Montaque Gill-Caesar makes Missouri a force to be reckoned with in the SEC
COLUMBIA, Mo. -- During the summer AAU circuit, Kim Anderson sat and watched the player who would become the biggest catch of his first recruiting class. One thought rattled through the mind of Missouri's first-year basketball coach as he scouted Montaque Gill-Caesar.
"Do more. Do more. Do more," Anderson later recalled.
Skip ahead a few months and Gill-Caesar is trying to fulfill those wishes on Anderson's watch. Gill-Caesar, a chiseled 6-foot-6 wing player from Vaughan, Ontario, Canada, had been on Mizzou's recruiting radar long before Anderson took over his alma mater's program in April.
A prized 2015 recruit from Huntington Prep in West Virginia, Gill-Caesar became a priority target once Anderson added Rob Fulford to his coaching staff in June. Fulford was the head coach at Huntington Prep, a basketball program he launched five years earlier that's produced several Division I prospects, including former Kansas star Andrew Wiggins.
On Aug. 2, Gill-Caesar punctuated an already promising Mizzou freshman class when he followed his prep school coach and committed to the Tigers. Even better for Missouri, Gill-Caesar was eligible to finish high school a year early -- Huntington Prep players attend St. Joseph Central Catholic High School in Huntington -- and reclassify for the 2014 class.

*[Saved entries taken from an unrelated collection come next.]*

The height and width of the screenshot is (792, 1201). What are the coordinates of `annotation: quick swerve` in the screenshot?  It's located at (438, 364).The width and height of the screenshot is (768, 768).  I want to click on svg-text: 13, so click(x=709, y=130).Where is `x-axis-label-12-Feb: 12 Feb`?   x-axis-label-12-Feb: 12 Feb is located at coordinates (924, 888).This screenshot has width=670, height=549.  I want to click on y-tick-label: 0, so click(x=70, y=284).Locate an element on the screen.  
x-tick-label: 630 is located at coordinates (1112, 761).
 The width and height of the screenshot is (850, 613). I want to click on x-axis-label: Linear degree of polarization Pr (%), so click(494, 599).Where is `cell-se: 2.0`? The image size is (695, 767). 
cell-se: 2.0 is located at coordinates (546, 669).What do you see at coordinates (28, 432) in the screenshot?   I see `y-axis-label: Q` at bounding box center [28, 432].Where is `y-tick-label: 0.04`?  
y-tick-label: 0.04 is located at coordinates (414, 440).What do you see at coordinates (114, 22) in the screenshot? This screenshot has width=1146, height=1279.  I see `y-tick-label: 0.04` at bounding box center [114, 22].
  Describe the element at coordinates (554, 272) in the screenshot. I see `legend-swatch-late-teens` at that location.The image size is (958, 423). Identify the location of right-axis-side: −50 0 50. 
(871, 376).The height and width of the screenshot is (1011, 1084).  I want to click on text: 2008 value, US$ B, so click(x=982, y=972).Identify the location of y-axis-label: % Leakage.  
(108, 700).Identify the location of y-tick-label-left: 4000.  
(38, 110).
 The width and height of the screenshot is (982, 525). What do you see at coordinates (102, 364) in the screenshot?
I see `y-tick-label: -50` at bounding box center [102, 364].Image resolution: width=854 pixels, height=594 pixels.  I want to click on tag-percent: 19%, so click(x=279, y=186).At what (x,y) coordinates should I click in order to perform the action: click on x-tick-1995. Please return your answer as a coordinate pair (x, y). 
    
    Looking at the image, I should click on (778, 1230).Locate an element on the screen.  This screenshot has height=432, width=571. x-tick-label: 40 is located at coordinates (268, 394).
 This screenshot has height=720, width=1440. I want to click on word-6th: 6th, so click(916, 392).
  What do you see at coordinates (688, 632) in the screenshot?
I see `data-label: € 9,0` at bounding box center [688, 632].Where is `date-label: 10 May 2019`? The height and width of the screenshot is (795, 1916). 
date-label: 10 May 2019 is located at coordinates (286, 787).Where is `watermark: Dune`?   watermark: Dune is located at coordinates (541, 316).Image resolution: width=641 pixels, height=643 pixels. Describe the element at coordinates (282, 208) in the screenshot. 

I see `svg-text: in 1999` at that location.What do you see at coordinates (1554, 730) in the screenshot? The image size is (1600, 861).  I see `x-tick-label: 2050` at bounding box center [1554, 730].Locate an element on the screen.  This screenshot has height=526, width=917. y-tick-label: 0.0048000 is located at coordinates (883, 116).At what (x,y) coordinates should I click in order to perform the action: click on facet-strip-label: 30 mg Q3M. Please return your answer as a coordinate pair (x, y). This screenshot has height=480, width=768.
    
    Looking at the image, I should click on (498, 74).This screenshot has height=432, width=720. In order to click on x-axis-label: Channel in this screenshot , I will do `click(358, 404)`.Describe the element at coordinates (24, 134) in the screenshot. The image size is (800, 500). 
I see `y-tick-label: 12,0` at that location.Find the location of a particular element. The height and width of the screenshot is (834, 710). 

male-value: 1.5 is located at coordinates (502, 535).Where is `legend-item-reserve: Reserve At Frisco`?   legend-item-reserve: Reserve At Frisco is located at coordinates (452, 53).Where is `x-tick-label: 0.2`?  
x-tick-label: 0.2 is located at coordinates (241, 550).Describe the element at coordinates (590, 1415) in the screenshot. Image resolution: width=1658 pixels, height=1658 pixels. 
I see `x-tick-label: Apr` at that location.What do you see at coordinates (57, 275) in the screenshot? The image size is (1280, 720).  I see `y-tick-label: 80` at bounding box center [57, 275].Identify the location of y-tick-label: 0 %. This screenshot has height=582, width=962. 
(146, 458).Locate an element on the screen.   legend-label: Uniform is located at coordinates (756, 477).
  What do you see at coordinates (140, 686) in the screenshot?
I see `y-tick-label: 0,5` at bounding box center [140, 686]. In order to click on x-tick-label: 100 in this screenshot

Gill-Caesar, who goes by Teki, a nickname a family member gave him so long ago he's forgotten its origin, quickly enrolled at Mizzou and figures to be an important part of Anderson's rebuilt roster this season.
It was just the kind of national recruiting coup some Missouri fans feared was beyond Anderson's reach.
"He's a great team player," Anderson said. "He shoots the ball well. He's a good defender. Teki's a good basketball player. He doesn't have experience ... He can go up and dunk with the best, but he's pretty smooth about his game. I think everybody will like him."
If Tuesday's Black and Gold scrimmage is an indication, it won't take Gill-Caesar long to become a fan favorite. He teamed with MU women's player Morgan Stock to win the 3-point contest then scored seven points and pulled down four rebounds in 17 minutes of the 20-minute scrimmage.
The Mizzou coach who knows Gill-Caesar best expects the freshman to make an immediate impact on defense.
"Physically he can overpower wings," Fulford said. "One of the things we'd like to see him do more is be more assertive in overpowering people. He likes to challenge finesse guys, and if you look at him, he can be that finesse guy. But he's much more of a power guard who needs to play that way."
In Canada, Gill-Caesar was Wiggins' teammate at Vaughn Secondary School in Ontario then followed him to Huntington Prep. Both played for the Canadian-based AAU team CIA Bounce, which has also produced Division I standouts and NBA first-round picks Tristan Thompson (Texas), Anthony Bennett (UNLV) and Tyler Ennis (Syracuse), along with former Mizzou players Negus Webster-Chan and Stefan Jankovic, who both transferred to Hawaii.
Gill-Caesar expects to have an easier transition to the college game after his two-year prep school experience.
"We've been playing the best talent in the country," he said. "When you play against the best talent, you have to elevate your game."
Especially in practice.
"I can't explain how beneficial for him it was to go against Andrew every day in practice," Fulford said. "Teki would never back down from Andrew. Now, there were points in practice where Teki would get the better of Andrew until Andrew decided, 'OK, enough's enough.' It was kind of like the big brother would take over. But that experience was not only valuable for Teki, but it also helped Andrew because he couldn't coast in practice."
Once Wiggins left Huntington for Kansas -- he was a second-team All-American last season and the No. 1 overall NBA draft pick for Cleveland and later traded to Minnesota -- Gill-Caesar took over as Fulford's best player, averaging 16.1 points and 6.5 rebounds as a 55-percent shooter. In June, he thrived for Team Canada in the FIBA Americas U18 Championships as the international tournament's second-leading scorer at 19.6 points per game.
It only took a few pickup games to convince Mizzou freshman forward D'Angelo Allen that the Tigers landed an offensive force.
"He came and attacked me," Allen said. "I played a little bit of defense on him, but then he changed it up on me and made me look silly. I was like, 'Dang, I like your game and your style and your demeanor and how you carry yourself.'"
Starting with MU's first exhibition game Oct. 29 against William Jewell, Gill-Caesar should figure into the rotation heavily on the wing, along with freshman Namon Wright. The Tigers return only one guard from last year's team, Wes Clark, whose 4.1 points per game accounted for just 6.9 percent of Mizzou's perimeter scoring last season.
Anderson has repeatedly called Gill-Caesar a complete player. He just wants to see more, more, more.
"I really don't take things as pressure," Gill-Caesar said. "I take them as opportunity."